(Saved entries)
Start of Block

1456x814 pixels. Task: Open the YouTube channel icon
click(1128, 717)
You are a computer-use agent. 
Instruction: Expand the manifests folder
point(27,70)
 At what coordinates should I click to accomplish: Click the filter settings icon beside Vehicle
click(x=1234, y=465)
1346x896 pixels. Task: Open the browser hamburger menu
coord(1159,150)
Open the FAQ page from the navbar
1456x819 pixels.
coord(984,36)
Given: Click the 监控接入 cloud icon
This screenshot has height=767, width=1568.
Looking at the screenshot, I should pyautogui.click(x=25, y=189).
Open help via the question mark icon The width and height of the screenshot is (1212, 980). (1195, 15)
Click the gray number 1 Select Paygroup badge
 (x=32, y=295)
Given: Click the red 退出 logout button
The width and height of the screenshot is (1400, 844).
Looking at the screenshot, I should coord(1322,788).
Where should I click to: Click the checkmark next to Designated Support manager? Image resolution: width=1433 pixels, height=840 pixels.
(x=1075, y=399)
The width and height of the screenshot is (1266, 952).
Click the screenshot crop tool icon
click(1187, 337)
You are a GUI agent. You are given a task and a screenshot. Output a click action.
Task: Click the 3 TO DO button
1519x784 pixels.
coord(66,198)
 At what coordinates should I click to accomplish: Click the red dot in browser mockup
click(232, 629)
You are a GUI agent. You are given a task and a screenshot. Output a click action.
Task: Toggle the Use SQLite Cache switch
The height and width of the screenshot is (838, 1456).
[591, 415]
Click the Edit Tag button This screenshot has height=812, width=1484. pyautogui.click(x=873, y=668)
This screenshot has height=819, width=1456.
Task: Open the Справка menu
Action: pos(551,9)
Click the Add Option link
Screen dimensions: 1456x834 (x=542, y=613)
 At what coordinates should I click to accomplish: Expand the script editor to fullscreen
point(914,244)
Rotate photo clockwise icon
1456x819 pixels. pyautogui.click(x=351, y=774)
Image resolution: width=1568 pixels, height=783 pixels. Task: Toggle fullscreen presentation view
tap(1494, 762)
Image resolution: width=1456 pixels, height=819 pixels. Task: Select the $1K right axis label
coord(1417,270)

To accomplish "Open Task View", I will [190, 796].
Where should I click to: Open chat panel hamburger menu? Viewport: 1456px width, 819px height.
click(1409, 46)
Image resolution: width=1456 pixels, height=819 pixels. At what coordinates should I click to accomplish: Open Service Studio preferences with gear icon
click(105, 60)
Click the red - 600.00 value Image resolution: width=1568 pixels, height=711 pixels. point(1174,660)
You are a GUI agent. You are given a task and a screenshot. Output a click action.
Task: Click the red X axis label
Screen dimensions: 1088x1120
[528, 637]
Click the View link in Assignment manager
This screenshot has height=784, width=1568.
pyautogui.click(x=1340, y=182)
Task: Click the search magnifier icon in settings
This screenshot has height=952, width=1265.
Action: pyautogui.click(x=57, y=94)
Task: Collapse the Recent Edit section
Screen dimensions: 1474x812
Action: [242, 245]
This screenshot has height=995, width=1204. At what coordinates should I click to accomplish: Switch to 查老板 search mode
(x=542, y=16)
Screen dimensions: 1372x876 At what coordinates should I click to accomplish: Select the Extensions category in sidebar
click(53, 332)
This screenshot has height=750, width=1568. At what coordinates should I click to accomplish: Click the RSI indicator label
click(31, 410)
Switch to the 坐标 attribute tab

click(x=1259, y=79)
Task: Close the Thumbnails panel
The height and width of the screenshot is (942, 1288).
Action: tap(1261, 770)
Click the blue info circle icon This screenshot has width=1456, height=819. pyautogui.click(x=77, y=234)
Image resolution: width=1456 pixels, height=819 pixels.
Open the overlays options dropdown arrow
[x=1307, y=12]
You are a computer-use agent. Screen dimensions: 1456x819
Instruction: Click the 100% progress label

End of Block

§ **Requirement**: All of the records must be retyped exactly as they are.

§ **Answer to this problem**:
1456x814 pixels. Task: Open the YouTube channel icon
click(1128, 717)
You are a computer-use agent. 
Instruction: Expand the manifests folder
point(27,70)
 At what coordinates should I click to accomplish: Click the filter settings icon beside Vehicle
click(x=1234, y=465)
1346x896 pixels. Task: Open the browser hamburger menu
coord(1159,150)
Open the FAQ page from the navbar
1456x819 pixels.
coord(984,36)
Given: Click the 监控接入 cloud icon
This screenshot has height=767, width=1568.
Looking at the screenshot, I should pyautogui.click(x=25, y=189).
Open help via the question mark icon The width and height of the screenshot is (1212, 980). (1195, 15)
Click the gray number 1 Select Paygroup badge
 (x=32, y=295)
Given: Click the red 退出 logout button
The width and height of the screenshot is (1400, 844).
Looking at the screenshot, I should coord(1322,788).
Where should I click to: Click the checkmark next to Designated Support manager? Image resolution: width=1433 pixels, height=840 pixels.
(x=1075, y=399)
The width and height of the screenshot is (1266, 952).
Click the screenshot crop tool icon
click(1187, 337)
You are a GUI agent. You are given a task and a screenshot. Output a click action.
Task: Click the 3 TO DO button
1519x784 pixels.
coord(66,198)
 At what coordinates should I click to accomplish: Click the red dot in browser mockup
click(232, 629)
You are a GUI agent. You are given a task and a screenshot. Output a click action.
Task: Toggle the Use SQLite Cache switch
The height and width of the screenshot is (838, 1456).
[591, 415]
Click the Edit Tag button This screenshot has height=812, width=1484. pyautogui.click(x=873, y=668)
This screenshot has height=819, width=1456.
Task: Open the Справка menu
Action: pos(551,9)
Click the Add Option link
Screen dimensions: 1456x834 (x=542, y=613)
 At what coordinates should I click to accomplish: Expand the script editor to fullscreen
point(914,244)
Rotate photo clockwise icon
1456x819 pixels. pyautogui.click(x=351, y=774)
Image resolution: width=1568 pixels, height=783 pixels. Task: Toggle fullscreen presentation view
tap(1494, 762)
Image resolution: width=1456 pixels, height=819 pixels. Task: Select the $1K right axis label
coord(1417,270)

To accomplish "Open Task View", I will [190, 796].
Where should I click to: Open chat panel hamburger menu? Viewport: 1456px width, 819px height.
click(1409, 46)
Image resolution: width=1456 pixels, height=819 pixels. At what coordinates should I click to accomplish: Open Service Studio preferences with gear icon
click(105, 60)
Click the red - 600.00 value Image resolution: width=1568 pixels, height=711 pixels. point(1174,660)
You are a GUI agent. You are given a task and a screenshot. Output a click action.
Task: Click the red X axis label
Screen dimensions: 1088x1120
[528, 637]
Click the View link in Assignment manager
This screenshot has height=784, width=1568.
pyautogui.click(x=1340, y=182)
Task: Click the search magnifier icon in settings
This screenshot has height=952, width=1265.
Action: pyautogui.click(x=57, y=94)
Task: Collapse the Recent Edit section
Screen dimensions: 1474x812
Action: [242, 245]
This screenshot has height=995, width=1204. At what coordinates should I click to accomplish: Switch to 查老板 search mode
(x=542, y=16)
Screen dimensions: 1372x876 At what coordinates should I click to accomplish: Select the Extensions category in sidebar
click(53, 332)
This screenshot has height=750, width=1568. At what coordinates should I click to accomplish: Click the RSI indicator label
click(31, 410)
Switch to the 坐标 attribute tab

click(x=1259, y=79)
Task: Close the Thumbnails panel
The height and width of the screenshot is (942, 1288).
Action: tap(1261, 770)
Click the blue info circle icon This screenshot has width=1456, height=819. pyautogui.click(x=77, y=234)
Image resolution: width=1456 pixels, height=819 pixels.
Open the overlays options dropdown arrow
[x=1307, y=12]
You are a computer-use agent. Screen dimensions: 1456x819
Instruction: Click the 100% progress label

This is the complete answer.